La señora del beso lo acompañó hasta un pequeño despacho,
cuyo mobiliario: armario, mesa y tres sillas, dejaba ver a las claras que había
sido jubilado de alguna sucursal bancaria. El anagrama de la institución y una
frase de bienvenida pobremente enmarcados completaban el decorado. Sobre la
mesa, un rosal enano del que habían despertado esta mañana dos capullos aportaba
su toque de vida y alegría a la estancia.
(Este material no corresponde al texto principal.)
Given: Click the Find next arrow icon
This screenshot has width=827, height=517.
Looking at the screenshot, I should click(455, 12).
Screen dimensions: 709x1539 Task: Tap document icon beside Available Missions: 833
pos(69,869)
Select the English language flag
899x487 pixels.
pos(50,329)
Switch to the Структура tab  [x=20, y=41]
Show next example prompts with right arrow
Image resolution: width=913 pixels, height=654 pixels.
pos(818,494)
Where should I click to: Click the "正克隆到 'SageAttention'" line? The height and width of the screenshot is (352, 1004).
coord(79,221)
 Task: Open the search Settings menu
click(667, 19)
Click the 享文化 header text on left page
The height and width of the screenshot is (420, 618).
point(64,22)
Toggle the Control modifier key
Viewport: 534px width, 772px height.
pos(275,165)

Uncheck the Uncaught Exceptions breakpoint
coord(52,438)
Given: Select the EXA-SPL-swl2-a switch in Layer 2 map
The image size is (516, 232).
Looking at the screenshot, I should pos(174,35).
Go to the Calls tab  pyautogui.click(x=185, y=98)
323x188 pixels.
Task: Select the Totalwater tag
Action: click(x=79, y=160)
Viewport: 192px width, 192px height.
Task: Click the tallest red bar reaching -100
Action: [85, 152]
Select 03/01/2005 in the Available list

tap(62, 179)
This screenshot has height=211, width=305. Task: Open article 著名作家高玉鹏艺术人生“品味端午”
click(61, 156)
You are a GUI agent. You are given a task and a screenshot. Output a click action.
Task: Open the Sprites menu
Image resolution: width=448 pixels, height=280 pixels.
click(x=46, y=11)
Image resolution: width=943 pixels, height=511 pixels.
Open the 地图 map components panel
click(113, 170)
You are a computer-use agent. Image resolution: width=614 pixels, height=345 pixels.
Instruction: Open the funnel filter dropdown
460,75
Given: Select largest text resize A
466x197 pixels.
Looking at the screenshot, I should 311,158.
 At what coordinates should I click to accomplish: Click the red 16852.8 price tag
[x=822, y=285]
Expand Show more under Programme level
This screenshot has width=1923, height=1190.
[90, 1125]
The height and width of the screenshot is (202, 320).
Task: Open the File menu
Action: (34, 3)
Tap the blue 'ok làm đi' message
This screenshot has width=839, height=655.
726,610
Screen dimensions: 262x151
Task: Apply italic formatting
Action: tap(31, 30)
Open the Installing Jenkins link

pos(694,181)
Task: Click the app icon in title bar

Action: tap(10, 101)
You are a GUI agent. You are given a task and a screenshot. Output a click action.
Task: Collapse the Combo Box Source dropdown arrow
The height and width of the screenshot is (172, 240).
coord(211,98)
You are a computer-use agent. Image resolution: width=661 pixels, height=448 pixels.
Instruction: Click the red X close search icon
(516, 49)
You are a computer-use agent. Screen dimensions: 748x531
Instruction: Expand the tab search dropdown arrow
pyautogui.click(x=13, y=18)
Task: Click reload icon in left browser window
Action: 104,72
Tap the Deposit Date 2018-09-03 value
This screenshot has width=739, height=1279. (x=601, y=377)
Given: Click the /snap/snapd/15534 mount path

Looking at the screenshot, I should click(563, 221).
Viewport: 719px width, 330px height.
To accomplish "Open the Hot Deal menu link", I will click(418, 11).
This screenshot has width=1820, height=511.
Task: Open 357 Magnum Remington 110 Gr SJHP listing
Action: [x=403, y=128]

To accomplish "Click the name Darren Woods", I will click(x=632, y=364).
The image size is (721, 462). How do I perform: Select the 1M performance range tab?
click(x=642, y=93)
-“Mire, le dijo, lo más importante es recibir muy bien a las personas. El mayor
sufrimiento es que nadie te escuche. A
veces no podemos hacer mucho, pero la amabilidad es gratis. Como usted entiende
de economía, su trabajo consistirá en
ayudarles a organizarse bien con los pocos recursos que tienen a su alcance. Serás profesor –ya le tuteaba- de la signatura más importante hoy día: cómo
llegar a fin de mes”.
Y se
fue sin darle opción a pronunciar palabra, porque se hubiera resistido
contándole la historia de cómo su economía y él mismo habían tocado fondo estrepitosamente.
Pero lo único cierto es que ahora se encontraba allí, sentado en su mesa y temiendo,
como un profesor novato, que la puerta se abriera.
Cuando
se sentó delante de él, María, su primera visita, extrajo de la arrugada bolsa
de plástico una serie de sobres, los papeles, que ella llamaba, y que se
reducían al documento bancario donde figuraba una pensión no contributiva a
nombre de su esposo, dos recibos impagados de la compañía de electricidad y una
carta de apremio de ésta donde se le anunciaba el inminente corte del fluido.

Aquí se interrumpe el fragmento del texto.